*Listed records:*
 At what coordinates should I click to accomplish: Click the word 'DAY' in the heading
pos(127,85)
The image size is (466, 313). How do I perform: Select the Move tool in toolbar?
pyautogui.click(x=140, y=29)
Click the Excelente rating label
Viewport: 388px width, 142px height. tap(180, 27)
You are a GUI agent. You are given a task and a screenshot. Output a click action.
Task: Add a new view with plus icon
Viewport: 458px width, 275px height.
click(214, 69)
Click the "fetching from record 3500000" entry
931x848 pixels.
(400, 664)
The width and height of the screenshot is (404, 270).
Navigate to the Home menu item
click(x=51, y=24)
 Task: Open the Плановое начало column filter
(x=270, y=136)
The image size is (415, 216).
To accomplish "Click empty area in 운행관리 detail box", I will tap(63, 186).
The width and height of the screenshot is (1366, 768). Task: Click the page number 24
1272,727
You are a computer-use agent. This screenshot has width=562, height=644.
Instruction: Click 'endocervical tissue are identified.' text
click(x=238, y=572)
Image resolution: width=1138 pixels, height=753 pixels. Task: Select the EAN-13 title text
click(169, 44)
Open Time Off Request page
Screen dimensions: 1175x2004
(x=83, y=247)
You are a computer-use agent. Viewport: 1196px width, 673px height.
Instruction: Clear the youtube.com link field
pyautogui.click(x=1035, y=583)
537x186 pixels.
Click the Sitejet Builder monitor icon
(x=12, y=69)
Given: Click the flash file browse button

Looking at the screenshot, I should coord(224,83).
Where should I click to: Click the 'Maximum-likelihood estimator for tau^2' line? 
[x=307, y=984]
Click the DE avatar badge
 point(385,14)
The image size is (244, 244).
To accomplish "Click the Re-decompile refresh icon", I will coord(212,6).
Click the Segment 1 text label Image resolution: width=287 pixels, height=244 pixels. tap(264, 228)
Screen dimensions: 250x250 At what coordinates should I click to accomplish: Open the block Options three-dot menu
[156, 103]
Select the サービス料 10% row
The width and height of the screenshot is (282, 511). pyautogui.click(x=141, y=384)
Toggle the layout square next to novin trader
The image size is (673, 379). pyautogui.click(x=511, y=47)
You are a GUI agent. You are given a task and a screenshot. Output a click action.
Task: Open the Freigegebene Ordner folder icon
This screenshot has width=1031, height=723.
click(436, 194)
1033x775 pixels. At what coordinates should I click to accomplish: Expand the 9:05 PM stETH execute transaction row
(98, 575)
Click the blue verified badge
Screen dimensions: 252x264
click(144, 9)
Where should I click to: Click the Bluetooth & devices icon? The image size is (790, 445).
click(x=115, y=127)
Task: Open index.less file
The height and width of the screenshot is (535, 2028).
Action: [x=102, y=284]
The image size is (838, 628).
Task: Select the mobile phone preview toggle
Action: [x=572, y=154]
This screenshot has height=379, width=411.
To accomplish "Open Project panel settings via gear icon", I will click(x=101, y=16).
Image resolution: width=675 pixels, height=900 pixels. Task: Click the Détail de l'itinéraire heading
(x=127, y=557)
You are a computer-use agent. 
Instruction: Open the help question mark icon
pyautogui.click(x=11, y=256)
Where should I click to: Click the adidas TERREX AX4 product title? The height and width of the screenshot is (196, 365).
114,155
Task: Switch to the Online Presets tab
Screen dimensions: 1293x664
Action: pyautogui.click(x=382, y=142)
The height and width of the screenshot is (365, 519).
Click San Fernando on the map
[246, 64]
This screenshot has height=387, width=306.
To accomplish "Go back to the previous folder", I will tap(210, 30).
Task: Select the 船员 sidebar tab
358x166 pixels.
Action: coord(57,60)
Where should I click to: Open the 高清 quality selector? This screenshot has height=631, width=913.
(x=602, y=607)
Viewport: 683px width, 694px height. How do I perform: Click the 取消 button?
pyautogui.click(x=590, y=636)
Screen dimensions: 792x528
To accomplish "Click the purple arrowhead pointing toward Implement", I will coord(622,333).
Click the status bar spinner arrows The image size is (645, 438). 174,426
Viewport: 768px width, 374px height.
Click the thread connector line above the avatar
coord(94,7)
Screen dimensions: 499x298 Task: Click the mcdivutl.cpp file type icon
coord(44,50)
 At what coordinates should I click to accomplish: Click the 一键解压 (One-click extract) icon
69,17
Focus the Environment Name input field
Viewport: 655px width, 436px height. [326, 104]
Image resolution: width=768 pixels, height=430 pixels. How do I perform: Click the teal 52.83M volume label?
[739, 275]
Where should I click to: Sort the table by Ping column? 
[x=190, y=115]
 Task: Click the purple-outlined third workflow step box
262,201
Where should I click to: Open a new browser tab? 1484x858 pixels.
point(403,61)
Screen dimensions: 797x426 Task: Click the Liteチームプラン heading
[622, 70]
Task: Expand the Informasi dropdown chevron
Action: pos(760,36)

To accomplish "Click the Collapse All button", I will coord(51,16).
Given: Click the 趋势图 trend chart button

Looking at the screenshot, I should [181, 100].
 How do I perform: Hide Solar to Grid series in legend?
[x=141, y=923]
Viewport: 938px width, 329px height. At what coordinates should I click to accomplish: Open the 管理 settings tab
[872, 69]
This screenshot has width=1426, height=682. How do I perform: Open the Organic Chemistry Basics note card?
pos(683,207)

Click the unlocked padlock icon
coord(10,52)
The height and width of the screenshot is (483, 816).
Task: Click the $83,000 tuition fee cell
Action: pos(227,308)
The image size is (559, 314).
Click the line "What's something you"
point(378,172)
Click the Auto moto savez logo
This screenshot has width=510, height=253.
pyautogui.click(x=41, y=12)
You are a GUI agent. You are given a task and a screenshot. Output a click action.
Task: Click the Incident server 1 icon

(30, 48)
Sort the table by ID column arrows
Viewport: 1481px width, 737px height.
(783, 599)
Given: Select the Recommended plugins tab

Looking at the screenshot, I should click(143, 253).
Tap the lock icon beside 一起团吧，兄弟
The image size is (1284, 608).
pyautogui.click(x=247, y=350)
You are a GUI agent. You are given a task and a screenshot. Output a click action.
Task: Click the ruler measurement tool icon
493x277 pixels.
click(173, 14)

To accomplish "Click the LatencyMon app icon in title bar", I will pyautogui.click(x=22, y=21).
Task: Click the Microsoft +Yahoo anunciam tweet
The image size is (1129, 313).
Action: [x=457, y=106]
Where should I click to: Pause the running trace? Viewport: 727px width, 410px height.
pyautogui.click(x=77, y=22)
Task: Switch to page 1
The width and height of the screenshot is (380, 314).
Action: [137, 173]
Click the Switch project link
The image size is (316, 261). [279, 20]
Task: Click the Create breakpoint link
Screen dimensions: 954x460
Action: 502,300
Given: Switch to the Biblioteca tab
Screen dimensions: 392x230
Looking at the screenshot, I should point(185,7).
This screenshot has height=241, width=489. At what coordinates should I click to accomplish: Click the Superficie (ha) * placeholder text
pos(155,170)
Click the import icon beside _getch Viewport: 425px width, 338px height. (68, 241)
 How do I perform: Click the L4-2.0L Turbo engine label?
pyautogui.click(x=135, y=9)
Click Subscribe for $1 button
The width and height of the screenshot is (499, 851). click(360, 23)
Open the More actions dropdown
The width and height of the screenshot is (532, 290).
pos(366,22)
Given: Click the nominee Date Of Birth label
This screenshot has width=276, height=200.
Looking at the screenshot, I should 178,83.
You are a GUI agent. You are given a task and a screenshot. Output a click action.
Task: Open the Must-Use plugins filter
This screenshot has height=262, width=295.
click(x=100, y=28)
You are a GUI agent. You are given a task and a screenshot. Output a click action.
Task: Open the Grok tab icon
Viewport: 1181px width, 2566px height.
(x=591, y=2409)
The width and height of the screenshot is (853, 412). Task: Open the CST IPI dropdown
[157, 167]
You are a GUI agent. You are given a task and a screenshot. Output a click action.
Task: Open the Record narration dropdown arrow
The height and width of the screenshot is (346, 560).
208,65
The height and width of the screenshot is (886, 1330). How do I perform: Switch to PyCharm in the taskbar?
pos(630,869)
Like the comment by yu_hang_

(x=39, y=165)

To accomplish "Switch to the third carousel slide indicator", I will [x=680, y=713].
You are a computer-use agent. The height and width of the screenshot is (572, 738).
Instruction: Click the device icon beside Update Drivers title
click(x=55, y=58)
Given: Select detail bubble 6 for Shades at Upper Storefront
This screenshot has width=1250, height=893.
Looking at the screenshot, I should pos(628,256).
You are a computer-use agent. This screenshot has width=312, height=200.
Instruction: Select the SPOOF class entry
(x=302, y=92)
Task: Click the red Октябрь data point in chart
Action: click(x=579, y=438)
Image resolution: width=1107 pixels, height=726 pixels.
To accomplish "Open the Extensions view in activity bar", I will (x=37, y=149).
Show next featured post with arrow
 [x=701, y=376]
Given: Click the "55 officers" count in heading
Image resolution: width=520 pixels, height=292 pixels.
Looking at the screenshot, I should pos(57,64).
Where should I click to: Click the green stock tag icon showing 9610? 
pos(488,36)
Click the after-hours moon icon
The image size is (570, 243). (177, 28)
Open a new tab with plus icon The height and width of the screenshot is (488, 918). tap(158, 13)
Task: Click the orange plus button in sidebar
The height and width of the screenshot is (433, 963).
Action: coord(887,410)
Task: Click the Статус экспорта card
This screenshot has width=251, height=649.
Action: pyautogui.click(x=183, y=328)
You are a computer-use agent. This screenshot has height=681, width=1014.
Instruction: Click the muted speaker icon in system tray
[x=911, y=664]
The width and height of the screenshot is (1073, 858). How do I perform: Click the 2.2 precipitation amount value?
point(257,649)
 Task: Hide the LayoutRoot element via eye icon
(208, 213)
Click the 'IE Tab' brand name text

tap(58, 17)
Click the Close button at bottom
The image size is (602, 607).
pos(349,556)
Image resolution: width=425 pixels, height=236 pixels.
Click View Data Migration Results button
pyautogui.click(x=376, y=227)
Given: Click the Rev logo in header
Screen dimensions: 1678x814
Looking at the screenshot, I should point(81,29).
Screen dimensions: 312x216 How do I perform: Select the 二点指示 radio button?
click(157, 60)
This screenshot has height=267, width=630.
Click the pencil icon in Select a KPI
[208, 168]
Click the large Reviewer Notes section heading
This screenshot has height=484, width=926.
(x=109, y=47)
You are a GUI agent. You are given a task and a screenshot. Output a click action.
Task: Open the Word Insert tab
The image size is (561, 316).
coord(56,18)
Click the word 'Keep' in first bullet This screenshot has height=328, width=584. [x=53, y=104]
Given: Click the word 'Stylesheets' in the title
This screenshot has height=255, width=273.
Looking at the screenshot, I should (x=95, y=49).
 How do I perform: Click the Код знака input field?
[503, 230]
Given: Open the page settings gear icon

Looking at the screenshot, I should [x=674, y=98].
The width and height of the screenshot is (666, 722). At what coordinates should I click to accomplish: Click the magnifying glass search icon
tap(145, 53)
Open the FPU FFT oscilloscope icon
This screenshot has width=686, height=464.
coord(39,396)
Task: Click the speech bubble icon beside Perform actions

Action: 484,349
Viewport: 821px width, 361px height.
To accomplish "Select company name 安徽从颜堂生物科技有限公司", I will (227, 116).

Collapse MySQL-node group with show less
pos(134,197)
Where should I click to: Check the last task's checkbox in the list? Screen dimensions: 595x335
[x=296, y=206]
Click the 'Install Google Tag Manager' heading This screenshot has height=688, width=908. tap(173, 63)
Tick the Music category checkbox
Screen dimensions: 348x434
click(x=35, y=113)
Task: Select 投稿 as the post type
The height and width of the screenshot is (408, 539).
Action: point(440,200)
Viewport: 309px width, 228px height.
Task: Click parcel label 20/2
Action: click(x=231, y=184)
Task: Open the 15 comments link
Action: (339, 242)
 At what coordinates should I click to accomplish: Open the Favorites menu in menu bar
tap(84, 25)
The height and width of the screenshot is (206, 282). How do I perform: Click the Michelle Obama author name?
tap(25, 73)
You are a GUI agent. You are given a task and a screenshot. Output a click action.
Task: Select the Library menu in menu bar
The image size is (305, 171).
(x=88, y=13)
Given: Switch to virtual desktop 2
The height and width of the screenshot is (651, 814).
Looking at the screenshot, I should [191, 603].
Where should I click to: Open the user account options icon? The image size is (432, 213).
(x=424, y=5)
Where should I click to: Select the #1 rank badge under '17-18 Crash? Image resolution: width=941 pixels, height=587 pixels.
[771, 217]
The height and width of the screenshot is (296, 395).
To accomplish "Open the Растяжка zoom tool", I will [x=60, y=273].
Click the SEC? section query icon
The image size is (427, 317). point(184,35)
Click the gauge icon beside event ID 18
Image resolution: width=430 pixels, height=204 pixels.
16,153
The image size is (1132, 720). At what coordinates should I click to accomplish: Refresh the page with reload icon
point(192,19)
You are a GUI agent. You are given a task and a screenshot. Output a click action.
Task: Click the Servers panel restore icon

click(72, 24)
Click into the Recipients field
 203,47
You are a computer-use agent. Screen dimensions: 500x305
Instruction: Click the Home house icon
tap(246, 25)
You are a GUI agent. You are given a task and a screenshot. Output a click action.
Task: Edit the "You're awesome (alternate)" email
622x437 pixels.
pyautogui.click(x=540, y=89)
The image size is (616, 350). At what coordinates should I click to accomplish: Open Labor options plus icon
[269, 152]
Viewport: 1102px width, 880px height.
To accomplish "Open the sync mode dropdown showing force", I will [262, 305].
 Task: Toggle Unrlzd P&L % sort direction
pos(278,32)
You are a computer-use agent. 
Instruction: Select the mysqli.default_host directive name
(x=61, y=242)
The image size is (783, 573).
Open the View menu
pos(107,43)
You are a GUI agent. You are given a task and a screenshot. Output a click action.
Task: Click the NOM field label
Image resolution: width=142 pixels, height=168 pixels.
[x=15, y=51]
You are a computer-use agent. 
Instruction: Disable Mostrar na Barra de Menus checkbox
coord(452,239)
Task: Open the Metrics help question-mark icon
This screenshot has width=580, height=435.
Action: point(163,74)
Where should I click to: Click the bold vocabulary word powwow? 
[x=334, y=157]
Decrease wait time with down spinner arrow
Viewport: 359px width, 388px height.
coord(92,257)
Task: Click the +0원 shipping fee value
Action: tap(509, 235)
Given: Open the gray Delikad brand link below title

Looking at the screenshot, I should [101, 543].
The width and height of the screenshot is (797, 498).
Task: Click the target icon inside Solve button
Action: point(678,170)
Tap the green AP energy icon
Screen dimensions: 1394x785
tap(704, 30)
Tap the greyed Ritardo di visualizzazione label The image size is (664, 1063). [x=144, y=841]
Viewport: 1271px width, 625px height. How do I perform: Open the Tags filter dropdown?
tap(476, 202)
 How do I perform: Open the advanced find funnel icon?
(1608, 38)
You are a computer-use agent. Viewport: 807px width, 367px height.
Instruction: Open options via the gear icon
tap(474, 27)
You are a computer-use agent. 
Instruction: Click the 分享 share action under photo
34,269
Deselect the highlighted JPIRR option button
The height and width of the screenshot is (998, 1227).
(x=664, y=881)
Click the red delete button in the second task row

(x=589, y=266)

*What you will do:* Lines from the one with "This screenshot has width=580, height=435." through the last line above must be printed exactly; no other line is to appear.

*Problem solution:*
This screenshot has width=580, height=435.
Action: point(163,74)
Where should I click to: Click the bold vocabulary word powwow? 
[x=334, y=157]
Decrease wait time with down spinner arrow
Viewport: 359px width, 388px height.
coord(92,257)
Task: Click the +0원 shipping fee value
Action: tap(509, 235)
Given: Open the gray Delikad brand link below title

Looking at the screenshot, I should [101, 543].
The width and height of the screenshot is (797, 498).
Task: Click the target icon inside Solve button
Action: point(678,170)
Tap the green AP energy icon
Screen dimensions: 1394x785
tap(704, 30)
Tap the greyed Ritardo di visualizzazione label The image size is (664, 1063). [x=144, y=841]
Viewport: 1271px width, 625px height. How do I perform: Open the Tags filter dropdown?
tap(476, 202)
 How do I perform: Open the advanced find funnel icon?
(1608, 38)
You are a computer-use agent. Viewport: 807px width, 367px height.
Instruction: Open options via the gear icon
tap(474, 27)
You are a computer-use agent. 
Instruction: Click the 分享 share action under photo
34,269
Deselect the highlighted JPIRR option button
The height and width of the screenshot is (998, 1227).
(x=664, y=881)
Click the red delete button in the second task row

(x=589, y=266)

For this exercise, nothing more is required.